If that’s not shocking enough, these figures are separate from revenue; the revenue for all three companies in the first quarter was almost $192 billion. The Associated Press reported this amount as being “more than the individual gross domestic products of 189 different countries, including Chile, Peru or Venezuela.”
Since the price of a barrel (now at $75) of oil only seems to be increasing, we can expect next quarter earnings to be just as high. This is amazing. Of course politicians don’t do anything more than pandering to constituents. I’m sure there will be investigations of some sort. And the oil companies are unapologetic. Why should they apologize right? They work hard for their money–and all those suckers who have to wake up at 5:30am and carpool to work because they can’t afford gas aren’t trying hard enough.

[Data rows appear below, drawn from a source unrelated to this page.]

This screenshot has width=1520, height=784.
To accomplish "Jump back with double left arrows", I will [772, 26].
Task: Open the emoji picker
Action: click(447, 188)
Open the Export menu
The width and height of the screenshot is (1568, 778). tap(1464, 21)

“Our company is in an excellent position to continue adding value for our stockholders and helping to satisfy the energy needs of the world economies,” Chevron Chairman David O’Reilly said.
April 22, 2006
President George W. Bush marked Earth Day by highlighting the use of technology to reduce the U.S.’s dependency on foreign oil. Reuters reported Bush toured the California Fuel Cell Partnership in Sacramento and promoted the use of hydrogen fuel cells to change the way cars are powered. These cells wouldn’t emit pollution and would be more efficient than gas-powered cars.

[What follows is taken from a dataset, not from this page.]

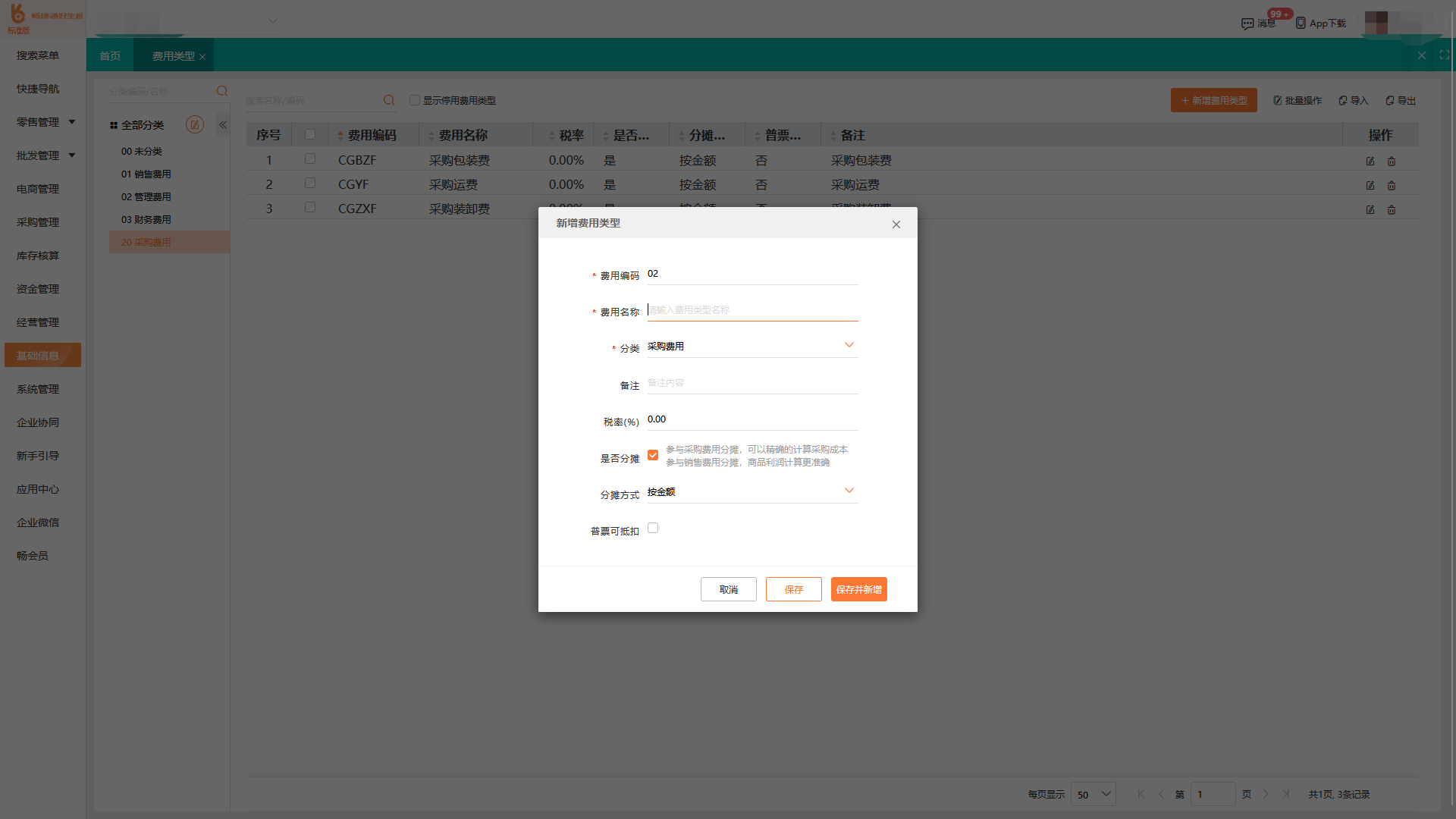Screen dimensions: 1456x819
Task: Click the import icon in toolbar
Action: click(1354, 99)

“By developing these and other new sources of clean renewable energy like ethanol, we will continue growing our economy, reduce energy prices and protect our environment, and make America less dependent on foreign oil,” – Bush said in his weekly radio address.

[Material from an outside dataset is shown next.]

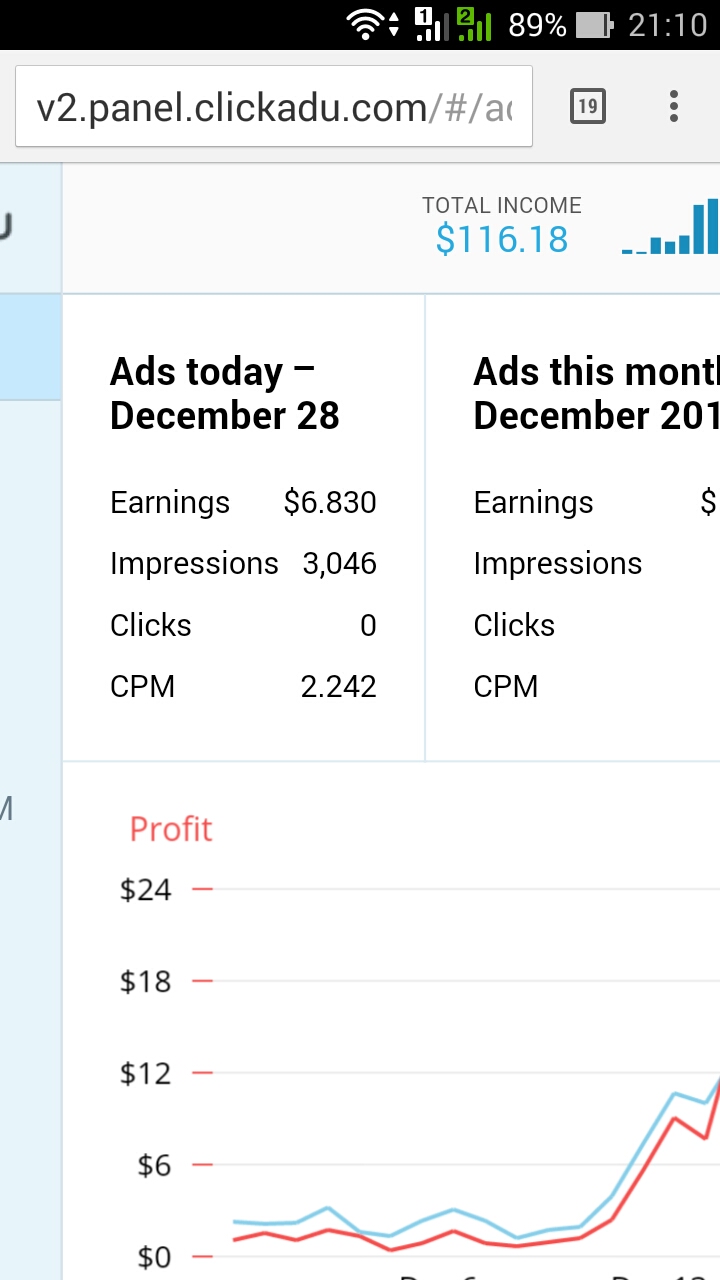Open the browser tab switcher showing 19
Viewport: 720px width, 1280px height.
point(587,106)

While environmentalists welcomed Bush’s focus on fuel-cell technology, experts argue that fuel-cell vehicles would not be available for mass use for another 20-30 years. Roland Hwang, policy director for the Natural Resources Defense Council, warned against selling a promising long-term solution as “a quick fix” for political cover. In other Earth Day news….. oil prices continue to increase, capping at $75 a barrel on Friday. This comes courtesy of increasing tensions over Iran’s quest for nuclear capacity. The energy plan Bush wants Congress to pass, which would also boost federal research into batteries for hybrid and electric cars and renewable fuels, does not include any measures that would reduce pump costs in the short term. Call me cynical…all this happy news on the environment sounds like a lot of smoke and mirrors. Can this administration stop being influenced by the powerful oil industry? Bush’s father was part of the team that built the oil wells in Kuwait in the 1950s. Back when nobody knew where the Middle East was and nobody cared. I think something has to be done to reign in huge corporations. They are the negative aspect of globalization. Wielding more economic power than many governments, multinational corporations are significant contributors in the global struggle for human rights. All companies have a responsibility to respect human rights in their operations, but all too often they are contributing to human rights abuses – either directly or indirectly. More so, they’re commitment to social responsibility and accountability is a lot of double-speak. Read the rest of this entry »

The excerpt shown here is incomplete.